Cette importance de la Résistance lyonnaise est également un objet historique construit par les acteurs mêmes du conflit, le général de Gaulle lui-même saluant et renforçant l'aura de celle-ci lors de son discours prononcé quelques jours après la libération depuis le balcon de l'hôtel de ville[40]. Même si ce discours, prononcé dans un moment où le pays est à reconstruire et la guerre encore à gagner a avant tout une portée nationale, un grand nombre d'observateurs en ont retenu l'expression devenue notoire « cette capitale gauloise qui fut ensuite la capitale de la Résistance française ». Pour Douzou, cette formule est devenue un lieu de mémoire à la fois par l'importance de l'homme qui l'a créée, par le moment où elle est reçue par les auditeurs et par le fait qu'elle définit la singularité du rôle joué par la ville[k 5].

Œuvres littéraires[modifier | modifier le code]

Il existe une production littéraire très importante ayant trait aux évènements et aux personnalités de la ville. Parmi celle-ci, l'historien Laurent Douzou signale les récits biographiques suivants : La nuit sans ombre d'Alban Vistel, La nuit finira de Henri Frenay, L'aventure incertaine de Claude Bourdet, Ils partiront dans l'ivresse de Lucie Aubrac, Souvenirs inédits d'Yvon Morandat, Mémoires d'un franc-tireur de Jean-Pierre Lévy, Demain il fera beau de Denise Domenach-Lalich et Alias Caracala de Daniel Cordier[k 6].

Lieux de mémoire[modifier | modifier le code]

Plaque rappelant la naissance du mouvement du Coq enchainé, apposée Cours Gambetta.

La mémoire de la résistance lyonnaise au régime de Vichy et aux nazis a toujours été maintenue par les personnes ayant vécu les évènements, notamment les résistants ou les survivants des camps nazis. Elle a été largement ravivée par le procès de Klaus Barbie de 1987.

Les Résistants morts pour la France sont honorés de plaques à plusieurs endroits de la ville[N 22].

En 1992, dans les locaux de l'école du service de santé militaire occupé entre 1943 et 1944 par la SIPO-SD, est fondé le Centre d'histoire de la résistance et de la déportation[k 7].

De même deux lieux portant la mémoire de la Seconde Guerre mondiale à Lyon sont ouverts au public avec un projet de porter la mémoire de ces évènements : la maison du docteur Dugoujon et la prison Montluc[k 7].

Fonds d'archives[modifier | modifier le code]

Il existe trois grands fonds d'archives rassemblant une riche documentation primaire sur la Seconde Guerre mondiale à Lyon, les Archives municipales de Lyon, les Archives départementales du Rhône et le Centre d'histoire de la Résistance et de la Déportation.

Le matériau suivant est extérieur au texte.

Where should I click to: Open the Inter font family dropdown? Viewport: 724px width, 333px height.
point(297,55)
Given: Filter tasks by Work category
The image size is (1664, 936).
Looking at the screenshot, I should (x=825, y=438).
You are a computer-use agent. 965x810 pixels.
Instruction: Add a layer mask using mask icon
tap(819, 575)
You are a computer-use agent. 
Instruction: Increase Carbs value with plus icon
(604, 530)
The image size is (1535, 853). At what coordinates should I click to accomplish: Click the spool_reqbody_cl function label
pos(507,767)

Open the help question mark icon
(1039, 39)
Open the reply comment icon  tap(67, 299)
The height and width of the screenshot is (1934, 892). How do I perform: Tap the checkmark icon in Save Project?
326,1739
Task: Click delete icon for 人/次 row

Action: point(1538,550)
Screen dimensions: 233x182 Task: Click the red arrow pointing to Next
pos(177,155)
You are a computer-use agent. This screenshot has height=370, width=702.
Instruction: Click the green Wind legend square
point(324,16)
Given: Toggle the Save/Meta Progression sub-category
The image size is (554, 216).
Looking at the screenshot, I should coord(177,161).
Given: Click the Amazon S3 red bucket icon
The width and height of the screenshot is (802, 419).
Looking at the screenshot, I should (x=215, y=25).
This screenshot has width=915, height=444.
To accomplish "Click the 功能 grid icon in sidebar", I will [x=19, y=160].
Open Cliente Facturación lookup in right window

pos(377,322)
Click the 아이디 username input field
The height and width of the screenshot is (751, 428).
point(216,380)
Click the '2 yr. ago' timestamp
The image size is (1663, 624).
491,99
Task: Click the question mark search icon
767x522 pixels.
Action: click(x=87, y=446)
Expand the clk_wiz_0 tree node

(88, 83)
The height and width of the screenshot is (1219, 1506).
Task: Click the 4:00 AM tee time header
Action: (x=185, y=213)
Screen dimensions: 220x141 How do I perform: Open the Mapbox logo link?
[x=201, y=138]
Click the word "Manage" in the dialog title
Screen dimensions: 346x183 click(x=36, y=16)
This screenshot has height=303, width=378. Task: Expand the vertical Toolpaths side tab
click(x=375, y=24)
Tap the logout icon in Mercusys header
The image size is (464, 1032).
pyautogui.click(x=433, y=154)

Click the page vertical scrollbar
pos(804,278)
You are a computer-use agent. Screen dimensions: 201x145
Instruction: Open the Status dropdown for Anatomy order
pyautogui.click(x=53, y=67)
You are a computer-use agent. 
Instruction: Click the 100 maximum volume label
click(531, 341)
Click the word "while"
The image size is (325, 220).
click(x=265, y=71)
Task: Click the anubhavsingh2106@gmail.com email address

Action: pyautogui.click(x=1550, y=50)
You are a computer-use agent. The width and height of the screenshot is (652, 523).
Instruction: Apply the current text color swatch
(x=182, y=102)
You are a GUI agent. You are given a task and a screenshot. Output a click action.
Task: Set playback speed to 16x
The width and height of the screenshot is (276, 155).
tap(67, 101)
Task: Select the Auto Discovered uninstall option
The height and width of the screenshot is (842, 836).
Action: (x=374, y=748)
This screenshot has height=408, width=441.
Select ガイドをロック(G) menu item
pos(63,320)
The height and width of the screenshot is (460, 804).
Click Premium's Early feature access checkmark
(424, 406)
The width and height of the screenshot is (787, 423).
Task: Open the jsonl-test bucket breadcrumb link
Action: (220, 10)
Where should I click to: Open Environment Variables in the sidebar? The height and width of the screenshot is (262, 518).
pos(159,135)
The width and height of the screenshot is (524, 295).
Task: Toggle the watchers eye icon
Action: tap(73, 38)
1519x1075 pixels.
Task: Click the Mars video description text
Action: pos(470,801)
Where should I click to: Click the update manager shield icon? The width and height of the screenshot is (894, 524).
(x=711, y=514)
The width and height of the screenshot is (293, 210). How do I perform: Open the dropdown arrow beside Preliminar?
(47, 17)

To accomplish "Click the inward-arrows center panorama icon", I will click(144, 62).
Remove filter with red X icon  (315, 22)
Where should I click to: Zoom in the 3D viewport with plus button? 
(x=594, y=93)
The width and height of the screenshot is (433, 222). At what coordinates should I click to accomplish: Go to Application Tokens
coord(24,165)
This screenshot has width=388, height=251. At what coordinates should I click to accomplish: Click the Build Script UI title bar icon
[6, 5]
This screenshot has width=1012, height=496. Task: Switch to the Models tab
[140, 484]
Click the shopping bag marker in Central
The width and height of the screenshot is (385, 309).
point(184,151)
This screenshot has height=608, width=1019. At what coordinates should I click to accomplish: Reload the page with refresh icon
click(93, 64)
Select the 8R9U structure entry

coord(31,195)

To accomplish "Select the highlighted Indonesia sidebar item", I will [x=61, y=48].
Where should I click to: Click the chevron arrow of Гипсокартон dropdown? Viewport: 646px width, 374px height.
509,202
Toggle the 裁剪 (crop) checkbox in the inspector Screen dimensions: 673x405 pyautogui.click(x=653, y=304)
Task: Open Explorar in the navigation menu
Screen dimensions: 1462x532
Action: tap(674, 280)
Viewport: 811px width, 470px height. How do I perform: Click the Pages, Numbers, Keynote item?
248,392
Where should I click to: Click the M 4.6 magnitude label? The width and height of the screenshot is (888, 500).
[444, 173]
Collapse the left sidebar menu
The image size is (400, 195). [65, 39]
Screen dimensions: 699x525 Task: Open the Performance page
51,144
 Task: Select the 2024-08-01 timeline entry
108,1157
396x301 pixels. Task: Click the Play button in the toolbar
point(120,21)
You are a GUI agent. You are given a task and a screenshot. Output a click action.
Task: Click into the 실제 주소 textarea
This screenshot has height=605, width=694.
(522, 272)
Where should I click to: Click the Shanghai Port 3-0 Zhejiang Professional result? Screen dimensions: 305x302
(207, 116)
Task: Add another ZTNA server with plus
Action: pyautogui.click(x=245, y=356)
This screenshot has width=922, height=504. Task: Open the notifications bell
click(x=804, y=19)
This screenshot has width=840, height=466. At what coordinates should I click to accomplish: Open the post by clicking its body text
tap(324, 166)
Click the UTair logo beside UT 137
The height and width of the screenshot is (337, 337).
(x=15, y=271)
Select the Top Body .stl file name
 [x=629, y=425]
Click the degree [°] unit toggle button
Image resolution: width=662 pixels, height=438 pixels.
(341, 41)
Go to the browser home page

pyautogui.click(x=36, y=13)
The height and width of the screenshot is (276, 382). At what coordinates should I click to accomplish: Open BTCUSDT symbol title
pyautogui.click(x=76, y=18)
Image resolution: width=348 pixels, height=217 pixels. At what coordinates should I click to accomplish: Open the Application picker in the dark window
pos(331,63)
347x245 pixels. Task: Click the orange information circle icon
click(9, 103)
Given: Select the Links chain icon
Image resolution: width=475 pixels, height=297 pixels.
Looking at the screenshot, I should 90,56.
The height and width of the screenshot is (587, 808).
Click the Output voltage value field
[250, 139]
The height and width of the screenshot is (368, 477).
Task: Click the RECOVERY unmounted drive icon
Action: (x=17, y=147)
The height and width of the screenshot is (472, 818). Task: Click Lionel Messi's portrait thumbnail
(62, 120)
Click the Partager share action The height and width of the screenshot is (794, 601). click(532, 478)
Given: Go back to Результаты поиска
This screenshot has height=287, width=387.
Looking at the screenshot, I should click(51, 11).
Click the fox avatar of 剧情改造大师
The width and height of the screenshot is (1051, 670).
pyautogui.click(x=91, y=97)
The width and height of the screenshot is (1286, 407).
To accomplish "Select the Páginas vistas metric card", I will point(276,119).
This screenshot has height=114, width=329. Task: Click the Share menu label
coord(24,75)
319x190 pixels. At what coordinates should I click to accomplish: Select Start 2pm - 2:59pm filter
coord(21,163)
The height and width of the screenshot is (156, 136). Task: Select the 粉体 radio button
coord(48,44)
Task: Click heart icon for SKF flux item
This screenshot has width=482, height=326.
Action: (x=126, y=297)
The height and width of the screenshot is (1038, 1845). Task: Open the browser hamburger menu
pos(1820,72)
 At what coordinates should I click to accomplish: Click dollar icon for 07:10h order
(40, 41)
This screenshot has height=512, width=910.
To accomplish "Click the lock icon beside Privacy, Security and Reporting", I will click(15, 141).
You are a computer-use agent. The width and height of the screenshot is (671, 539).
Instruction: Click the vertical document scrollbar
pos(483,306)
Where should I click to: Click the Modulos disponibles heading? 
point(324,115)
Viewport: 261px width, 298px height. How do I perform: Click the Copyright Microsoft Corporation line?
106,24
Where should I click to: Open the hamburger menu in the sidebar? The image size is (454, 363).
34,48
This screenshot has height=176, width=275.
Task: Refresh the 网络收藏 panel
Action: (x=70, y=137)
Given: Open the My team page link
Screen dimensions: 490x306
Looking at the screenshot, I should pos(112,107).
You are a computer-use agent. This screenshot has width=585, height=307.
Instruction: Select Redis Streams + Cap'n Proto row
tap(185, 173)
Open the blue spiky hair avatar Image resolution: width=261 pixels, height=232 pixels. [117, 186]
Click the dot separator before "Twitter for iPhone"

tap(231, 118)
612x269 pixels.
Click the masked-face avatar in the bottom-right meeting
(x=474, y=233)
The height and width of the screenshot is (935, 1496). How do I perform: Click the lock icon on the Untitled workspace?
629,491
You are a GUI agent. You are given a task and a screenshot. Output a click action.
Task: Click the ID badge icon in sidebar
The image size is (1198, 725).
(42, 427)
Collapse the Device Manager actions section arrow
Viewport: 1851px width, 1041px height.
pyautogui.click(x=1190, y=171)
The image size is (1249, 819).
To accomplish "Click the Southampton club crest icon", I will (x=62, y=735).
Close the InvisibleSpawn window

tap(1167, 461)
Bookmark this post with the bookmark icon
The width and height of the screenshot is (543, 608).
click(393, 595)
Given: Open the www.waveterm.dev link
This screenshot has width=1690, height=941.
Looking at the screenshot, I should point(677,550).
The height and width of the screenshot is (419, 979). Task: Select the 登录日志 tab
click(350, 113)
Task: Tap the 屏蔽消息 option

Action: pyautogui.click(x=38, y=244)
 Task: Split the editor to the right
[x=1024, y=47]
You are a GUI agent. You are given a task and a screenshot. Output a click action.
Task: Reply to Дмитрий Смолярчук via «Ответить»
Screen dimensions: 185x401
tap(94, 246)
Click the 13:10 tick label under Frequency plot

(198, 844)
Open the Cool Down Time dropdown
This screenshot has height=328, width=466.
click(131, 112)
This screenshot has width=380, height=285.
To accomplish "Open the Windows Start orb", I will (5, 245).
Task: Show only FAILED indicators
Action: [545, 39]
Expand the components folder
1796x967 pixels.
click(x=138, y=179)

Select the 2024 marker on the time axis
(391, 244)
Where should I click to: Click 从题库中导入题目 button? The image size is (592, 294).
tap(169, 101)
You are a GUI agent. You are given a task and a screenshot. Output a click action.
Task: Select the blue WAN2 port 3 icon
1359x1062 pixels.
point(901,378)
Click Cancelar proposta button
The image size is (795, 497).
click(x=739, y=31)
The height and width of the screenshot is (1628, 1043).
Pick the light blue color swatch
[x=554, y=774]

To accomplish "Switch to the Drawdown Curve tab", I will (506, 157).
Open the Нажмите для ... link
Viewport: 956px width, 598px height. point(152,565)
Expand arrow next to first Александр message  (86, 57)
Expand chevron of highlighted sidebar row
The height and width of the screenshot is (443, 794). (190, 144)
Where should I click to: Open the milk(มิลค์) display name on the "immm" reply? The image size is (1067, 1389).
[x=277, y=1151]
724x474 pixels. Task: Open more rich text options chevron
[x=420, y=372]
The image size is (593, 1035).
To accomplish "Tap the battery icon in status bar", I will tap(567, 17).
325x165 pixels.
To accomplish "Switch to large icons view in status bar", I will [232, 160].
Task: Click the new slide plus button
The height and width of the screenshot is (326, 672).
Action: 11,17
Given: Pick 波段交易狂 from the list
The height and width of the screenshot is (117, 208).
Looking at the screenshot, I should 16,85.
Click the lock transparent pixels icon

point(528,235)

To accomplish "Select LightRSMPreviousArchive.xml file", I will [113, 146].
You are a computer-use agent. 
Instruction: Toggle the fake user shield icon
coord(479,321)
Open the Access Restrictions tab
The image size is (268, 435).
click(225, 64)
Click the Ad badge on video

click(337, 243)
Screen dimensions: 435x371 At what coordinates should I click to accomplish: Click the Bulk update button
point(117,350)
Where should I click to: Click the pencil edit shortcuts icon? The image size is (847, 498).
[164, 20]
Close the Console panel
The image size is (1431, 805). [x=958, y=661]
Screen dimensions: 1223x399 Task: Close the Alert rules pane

Les archives du CHRD[modifier | modifier le code]

Le Centre d'histoire de la résistance et de la déportation est une institution privée née des cendres du musée Boileau qui continue de s'enrichir de documents directement centrés sur l'histoire de la Seconde Guerre mondiale. Le CHRD dispose d'un grand nombre de dossiers individuels sur les acteurs de la Résistance, des fonds sur la presse clandestine, des faux papiers. En ce qui concerne la répression, le centre dispose de nombreuses listes de déportés, d'exécutés, d'internés, ainsi que de nombreux objets et courriers de personnes persécutées. Le centre possède également un fonds important sur les chantiers de jeunesse et sur la propagande vichyste ou allemande. Il a collecté un grand nombre d'objets concernant la vie quotidienne (chansons, bombardements). Enfin, le centre conserve de nombreux documents constitués après la guerre. Il dispose ainsi de pièces établies lors des procès Barbie, Touvier et Papon ou rassemblées par l'association Hyppocampe qui a lutté[41] contre le négationnisme au sein de l'université Lyon III[p 10].

Les Archives municipales de Lyon[modifier | modifier le code]

En plus des archives naturellement issues des administrations municipales de l'époque, les Archives municipales de Lyon conservent celles des Hospices civils de Lyon et sur la Société des transports en commun de la région lyonnaise. La municipalité a légué aux Archives des documents traitant de la défense passive, du ravitaillement, de la gestion du personnel relativement aux lois vichystes, des réquisitions, des bombardements alliés, de la destruction des ponts à la libération, des inhumations des victimes de la répression et des secours et œuvres de guerre[p 11].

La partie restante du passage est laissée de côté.